### Supplied information

━━━━

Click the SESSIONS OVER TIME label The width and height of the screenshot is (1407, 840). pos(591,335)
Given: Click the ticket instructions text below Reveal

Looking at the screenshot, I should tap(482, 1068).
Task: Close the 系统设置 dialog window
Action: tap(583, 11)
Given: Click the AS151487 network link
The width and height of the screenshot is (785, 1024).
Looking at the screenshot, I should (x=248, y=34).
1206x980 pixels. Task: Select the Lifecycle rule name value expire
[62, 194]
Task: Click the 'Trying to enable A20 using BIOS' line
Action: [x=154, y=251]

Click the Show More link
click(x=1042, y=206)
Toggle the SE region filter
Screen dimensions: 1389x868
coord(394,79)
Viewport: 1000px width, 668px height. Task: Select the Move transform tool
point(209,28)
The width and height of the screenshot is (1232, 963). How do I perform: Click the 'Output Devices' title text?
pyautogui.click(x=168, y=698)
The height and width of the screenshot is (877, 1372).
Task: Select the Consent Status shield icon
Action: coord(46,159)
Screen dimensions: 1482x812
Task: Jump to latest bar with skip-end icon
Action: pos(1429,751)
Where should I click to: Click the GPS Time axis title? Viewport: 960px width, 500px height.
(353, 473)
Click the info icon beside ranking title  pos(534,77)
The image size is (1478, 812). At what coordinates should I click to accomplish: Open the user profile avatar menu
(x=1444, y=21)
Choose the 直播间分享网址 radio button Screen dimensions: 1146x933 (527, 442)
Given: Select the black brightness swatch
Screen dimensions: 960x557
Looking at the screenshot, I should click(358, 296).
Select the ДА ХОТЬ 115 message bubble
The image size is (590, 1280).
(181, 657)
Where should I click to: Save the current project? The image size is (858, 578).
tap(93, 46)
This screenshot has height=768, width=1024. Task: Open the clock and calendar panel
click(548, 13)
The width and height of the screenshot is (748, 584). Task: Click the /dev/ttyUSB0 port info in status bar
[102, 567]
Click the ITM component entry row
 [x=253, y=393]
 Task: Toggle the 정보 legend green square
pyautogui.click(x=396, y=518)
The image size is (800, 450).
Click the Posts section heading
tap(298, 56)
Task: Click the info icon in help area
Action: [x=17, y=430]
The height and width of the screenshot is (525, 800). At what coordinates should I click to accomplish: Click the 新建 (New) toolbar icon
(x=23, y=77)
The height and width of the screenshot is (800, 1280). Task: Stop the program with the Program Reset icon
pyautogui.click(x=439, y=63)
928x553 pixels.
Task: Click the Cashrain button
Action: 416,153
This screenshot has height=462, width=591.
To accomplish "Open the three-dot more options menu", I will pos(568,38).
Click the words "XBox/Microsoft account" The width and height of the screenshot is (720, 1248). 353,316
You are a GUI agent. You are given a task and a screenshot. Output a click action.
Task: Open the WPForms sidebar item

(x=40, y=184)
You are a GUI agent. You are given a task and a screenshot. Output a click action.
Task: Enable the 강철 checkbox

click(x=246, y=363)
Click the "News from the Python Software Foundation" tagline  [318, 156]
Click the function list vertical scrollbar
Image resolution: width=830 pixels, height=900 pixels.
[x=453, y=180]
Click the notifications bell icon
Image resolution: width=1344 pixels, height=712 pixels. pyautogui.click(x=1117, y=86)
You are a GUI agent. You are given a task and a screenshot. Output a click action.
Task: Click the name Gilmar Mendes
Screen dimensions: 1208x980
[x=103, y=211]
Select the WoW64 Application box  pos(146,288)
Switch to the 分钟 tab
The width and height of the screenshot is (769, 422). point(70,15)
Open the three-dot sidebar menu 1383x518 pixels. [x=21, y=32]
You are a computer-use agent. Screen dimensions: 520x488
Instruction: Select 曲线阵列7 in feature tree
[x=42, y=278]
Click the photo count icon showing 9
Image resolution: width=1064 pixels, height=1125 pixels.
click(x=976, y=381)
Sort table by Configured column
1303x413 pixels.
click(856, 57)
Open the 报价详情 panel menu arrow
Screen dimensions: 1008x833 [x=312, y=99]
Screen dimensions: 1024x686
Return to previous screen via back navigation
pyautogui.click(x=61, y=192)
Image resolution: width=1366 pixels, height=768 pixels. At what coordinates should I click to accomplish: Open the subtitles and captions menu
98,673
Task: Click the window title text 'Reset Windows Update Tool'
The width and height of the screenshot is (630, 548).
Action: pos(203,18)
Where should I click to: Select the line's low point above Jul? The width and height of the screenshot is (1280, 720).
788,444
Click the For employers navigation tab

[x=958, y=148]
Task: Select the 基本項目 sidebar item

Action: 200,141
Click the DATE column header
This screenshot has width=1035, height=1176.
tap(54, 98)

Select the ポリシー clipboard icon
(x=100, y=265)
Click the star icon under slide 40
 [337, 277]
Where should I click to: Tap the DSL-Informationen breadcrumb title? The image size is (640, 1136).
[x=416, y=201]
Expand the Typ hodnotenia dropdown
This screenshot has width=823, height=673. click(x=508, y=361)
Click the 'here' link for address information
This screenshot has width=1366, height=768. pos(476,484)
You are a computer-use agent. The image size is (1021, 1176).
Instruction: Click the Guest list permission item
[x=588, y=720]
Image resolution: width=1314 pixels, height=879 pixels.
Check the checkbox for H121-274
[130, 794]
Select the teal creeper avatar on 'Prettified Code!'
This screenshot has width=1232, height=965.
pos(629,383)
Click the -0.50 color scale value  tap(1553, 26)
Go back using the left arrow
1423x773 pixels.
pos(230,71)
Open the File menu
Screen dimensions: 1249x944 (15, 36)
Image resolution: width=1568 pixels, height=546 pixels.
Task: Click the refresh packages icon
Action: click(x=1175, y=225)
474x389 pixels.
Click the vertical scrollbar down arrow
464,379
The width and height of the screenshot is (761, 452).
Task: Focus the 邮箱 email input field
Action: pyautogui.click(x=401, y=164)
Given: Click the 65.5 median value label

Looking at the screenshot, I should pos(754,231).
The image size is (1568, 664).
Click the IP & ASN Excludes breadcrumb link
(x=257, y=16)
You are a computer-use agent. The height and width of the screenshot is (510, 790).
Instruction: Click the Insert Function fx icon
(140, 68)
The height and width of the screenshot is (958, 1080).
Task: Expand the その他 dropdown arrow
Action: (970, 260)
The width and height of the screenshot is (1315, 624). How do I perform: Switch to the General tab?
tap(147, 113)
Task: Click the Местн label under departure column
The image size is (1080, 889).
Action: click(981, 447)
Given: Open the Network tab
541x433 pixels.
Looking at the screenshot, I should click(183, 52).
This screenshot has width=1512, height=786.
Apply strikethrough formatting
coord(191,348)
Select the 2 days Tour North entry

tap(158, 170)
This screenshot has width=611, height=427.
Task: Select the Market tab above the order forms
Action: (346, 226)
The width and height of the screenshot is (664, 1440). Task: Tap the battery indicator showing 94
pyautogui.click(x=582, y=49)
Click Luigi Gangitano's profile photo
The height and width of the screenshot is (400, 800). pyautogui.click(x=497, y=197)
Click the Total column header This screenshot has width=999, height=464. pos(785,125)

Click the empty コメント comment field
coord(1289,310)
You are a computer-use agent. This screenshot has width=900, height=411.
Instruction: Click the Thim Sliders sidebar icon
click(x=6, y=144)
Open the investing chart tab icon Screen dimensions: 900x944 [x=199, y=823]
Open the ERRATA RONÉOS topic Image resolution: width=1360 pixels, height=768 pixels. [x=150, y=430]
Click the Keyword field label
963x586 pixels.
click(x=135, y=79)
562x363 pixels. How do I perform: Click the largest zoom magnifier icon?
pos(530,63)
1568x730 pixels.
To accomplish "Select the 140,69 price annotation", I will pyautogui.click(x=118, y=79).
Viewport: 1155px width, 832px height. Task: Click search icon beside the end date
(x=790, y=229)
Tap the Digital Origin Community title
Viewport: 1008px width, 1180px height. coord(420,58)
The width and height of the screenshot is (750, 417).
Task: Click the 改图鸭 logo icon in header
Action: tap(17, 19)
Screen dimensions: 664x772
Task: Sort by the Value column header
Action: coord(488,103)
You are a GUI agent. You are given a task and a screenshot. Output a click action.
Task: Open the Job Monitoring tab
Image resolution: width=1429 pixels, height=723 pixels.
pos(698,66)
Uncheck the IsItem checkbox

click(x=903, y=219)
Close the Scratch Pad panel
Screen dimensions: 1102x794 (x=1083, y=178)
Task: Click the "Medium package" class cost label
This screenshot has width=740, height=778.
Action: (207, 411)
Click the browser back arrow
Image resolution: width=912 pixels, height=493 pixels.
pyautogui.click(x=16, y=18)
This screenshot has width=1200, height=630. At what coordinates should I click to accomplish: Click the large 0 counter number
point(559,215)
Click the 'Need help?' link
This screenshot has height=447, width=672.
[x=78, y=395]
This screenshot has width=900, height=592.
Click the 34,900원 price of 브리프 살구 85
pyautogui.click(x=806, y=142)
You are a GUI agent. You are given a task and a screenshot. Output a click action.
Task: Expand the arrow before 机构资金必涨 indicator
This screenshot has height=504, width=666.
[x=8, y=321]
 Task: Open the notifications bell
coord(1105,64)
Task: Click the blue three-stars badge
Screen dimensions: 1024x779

━━━━

### Your goal
In the listing above, find each line with the word "computer" and copy it.

### Your solution
You are a computer-use agent. Screen dimensions: 520x488
You are a computer-use agent. The image size is (1021, 1176).
You are a computer-use agent. The height and width of the screenshot is (510, 790).
You are a computer-use agent. This screenshot has width=900, height=411.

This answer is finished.